Bank Promotion Exam Guide

Banking Awareness | Banking Knowledge | for all Bank Exams

Module: | MODULE A: INTERNATIONAL BANKING

Q212: Consider the following statements regarding the regulatory obligations and permissible activities of Banking Units operating within the International Financial Services Centre:

Statement 1: These Banking Units are completely exempt from maintaining the standard domestic Cash Reserve Ratio and Statutory Liquidity Ratio on their foreign currency deposit liabilities.
Statement 2: These Banking Units are permitted to open standard retail savings bank accounts and current accounts in freely convertible foreign currencies for any individual who resides in the domestic area of India.
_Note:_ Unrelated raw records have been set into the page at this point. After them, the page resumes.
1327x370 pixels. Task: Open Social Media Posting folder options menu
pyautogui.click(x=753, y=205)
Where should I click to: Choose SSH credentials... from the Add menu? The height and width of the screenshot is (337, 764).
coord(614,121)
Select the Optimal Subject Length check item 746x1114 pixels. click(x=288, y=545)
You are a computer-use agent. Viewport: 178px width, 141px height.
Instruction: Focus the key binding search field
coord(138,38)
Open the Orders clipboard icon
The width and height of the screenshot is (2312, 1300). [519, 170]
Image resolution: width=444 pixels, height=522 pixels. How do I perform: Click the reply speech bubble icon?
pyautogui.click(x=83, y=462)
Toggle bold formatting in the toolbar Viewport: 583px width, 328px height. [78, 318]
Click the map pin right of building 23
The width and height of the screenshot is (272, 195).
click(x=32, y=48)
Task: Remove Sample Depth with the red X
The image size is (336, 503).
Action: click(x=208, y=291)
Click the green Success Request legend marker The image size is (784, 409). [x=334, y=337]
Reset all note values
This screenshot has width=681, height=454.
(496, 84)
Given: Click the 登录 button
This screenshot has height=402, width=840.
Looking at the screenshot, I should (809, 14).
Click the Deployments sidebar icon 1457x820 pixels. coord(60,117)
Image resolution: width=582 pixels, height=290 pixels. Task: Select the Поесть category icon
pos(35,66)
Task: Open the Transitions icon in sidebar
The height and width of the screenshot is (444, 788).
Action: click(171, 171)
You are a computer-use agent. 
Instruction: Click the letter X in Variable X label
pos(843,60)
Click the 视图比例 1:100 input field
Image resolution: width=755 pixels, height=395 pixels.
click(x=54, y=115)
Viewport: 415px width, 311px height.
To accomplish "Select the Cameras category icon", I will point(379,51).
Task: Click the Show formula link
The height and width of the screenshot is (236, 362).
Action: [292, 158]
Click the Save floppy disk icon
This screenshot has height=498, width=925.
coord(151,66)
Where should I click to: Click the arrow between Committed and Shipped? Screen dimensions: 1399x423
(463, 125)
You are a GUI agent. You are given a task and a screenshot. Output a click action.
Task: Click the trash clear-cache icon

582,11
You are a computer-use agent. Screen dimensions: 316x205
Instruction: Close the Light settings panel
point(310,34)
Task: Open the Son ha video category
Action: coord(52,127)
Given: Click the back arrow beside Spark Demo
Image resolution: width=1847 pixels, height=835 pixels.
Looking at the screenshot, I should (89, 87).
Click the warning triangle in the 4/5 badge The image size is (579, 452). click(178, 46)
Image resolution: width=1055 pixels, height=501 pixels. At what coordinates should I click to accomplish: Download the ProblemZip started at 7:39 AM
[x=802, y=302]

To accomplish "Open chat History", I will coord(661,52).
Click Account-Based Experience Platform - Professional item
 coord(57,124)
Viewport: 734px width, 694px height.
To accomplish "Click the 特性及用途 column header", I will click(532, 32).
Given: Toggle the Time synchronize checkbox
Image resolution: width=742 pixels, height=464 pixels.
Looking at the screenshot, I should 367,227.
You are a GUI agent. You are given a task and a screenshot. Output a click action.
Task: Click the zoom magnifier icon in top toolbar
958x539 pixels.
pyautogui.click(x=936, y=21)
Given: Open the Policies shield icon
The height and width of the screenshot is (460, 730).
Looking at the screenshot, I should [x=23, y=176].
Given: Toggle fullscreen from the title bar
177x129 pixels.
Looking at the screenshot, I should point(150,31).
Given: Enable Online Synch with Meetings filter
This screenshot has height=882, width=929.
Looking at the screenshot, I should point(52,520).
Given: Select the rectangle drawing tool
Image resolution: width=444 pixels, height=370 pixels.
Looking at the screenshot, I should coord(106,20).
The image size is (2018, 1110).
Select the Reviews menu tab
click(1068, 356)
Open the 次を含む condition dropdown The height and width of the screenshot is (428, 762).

Which of the statements given above is or are INCORRECT?
A
Only Statement 1
B
Only Statement 2
C
Both Statement 1 and Statement 2
D
Neither Statement 1 nor Statement 2
✅ Correct Answer: B
The question asks to identify the incorrect statement.
Statement 1 is a correct statement.
Banking Units operate strictly outside the domestic regulatory purview regarding reserve requirements; therefore, they are exempt from maintaining the Cash Reserve Ratio and the Statutory Liquidity Ratio on their foreign currency liabilities, allowing them to lend at highly competitive global interest rates.
Statement 2 is the incorrect statement.
Banking Units operate primarily in the wholesale and offshore banking domain.
They are strictly prohibited from opening standard retail savings or current accounts for general residents of India.
While domestic residents are permitted to open specific accounts solely for the purpose of investing in foreign securities under the Liberalised Remittance Scheme, offering general day-to-day retail banking facilities to the domestic public is barred.